Optimizing LIKE expressions that start with wildcards - sql

Optimizing LIKE Expressions That Start With Wildcards

I have a table in a SQL Server database with an address field (e.g. Farnham Road, Guildford, Surrey, GU2XFF) that I want to find with a wildcard before and after the search string.

SELECT * FROM Table WHERE Address_Field LIKE '%nham%' 

I have about 2 million entries in this table, and I find that queries take from 5 to 10, which is not ideal. I believe this is due to the previous pattern.

I think I'm right in saying that any indexes will not be used for search operations due to the preceding template.

Using full-text search and CONTAINS is not possible because I want to search for the last parts of words (I know that you could replace the search string for Guil * in the following query and this will return the results). Of course, the following results do not produce results.

 SELECT * FROM Table WHERE CONTAINS(Address_Field, '"nham"') 

Is there a way to optimize queries using previous wildcards?

+9
sql wildcard sql-server indexing sql-like


source share


3 answers




Here is one (not recommended) solution.

Create table AddressSubstrings . This table will have several rows for the address and primary key of table .

When you paste the address into the table , insert the substrings starting at each position. So, if you want to insert 'abcd', you must insert:

  • Abcd
  • Bcd
  • CD
  • d

along with a unique row identifier in the table. (This can be done using a trigger.)

Create an index on AddressSubstrings(AddressSubstring) .

Then you can calculate your request as:

 SELECT * FROM Table t JOIN AddressSubstrings ads ON t.table_id = ads.table_id WHERE ads.AddressSubstring LIKE 'nham%'; 

Now there will be a line starting with nham . Thus, like should use the index (and the full text index works).

If you're interested in the right way to solve this problem, a reasonable place to start is the Postgres Documentation . This uses a method similar to that described above, but using n-grams. The only problem with n-grams for your specific problem is that they require re-writing the comparison as well as changing the storage.

+4


source share


I can not offer a complete solution to this complex problem.

But if you want to make it possible to search for suffixes, in which, for example, you can find a line containing HWilson with ilson , and a line containing ABC123000654 , with 654 , here is a suggestion.

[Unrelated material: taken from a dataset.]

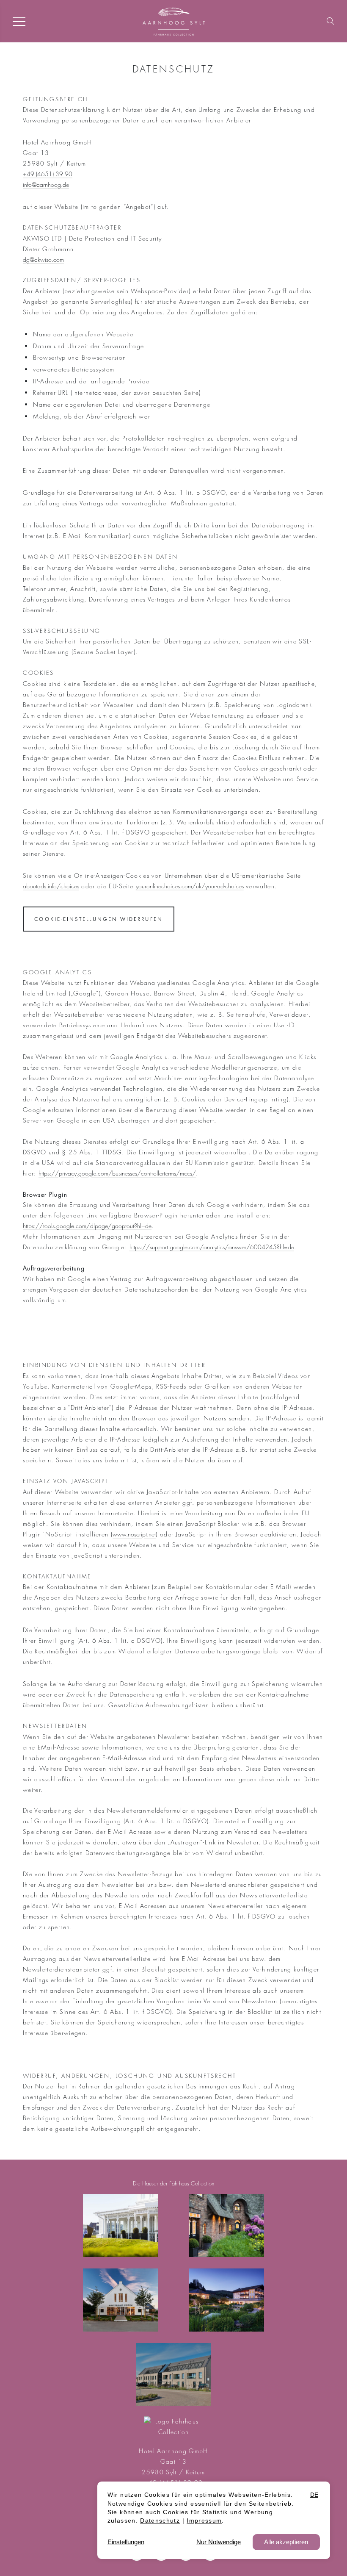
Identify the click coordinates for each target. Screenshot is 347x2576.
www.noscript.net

  WHERE REVERSE(textcolumn) LIKE REVERSE('ilson') + '%' 

Of course, this is not sargable , as I wrote here. But many modern DBMSs, including the latest versions of SQL Server, allow you to define and index computed or virtual columns.

I deployed this technique, delighted with the end users, in a healthcare system with a lot of record identifiers like ABC123000654 .

+3


source share


Not without serious preparation effort, hwilson1.

At the risk of repeating the obvious, any search path optimization that leads to a decision is whether an index is used or what type of join operator to use, etc. (regardless of which DBMS we are talking from) - it works for equality (equal to) or range checking (more and less).

With leading wildcards, you're out of luck.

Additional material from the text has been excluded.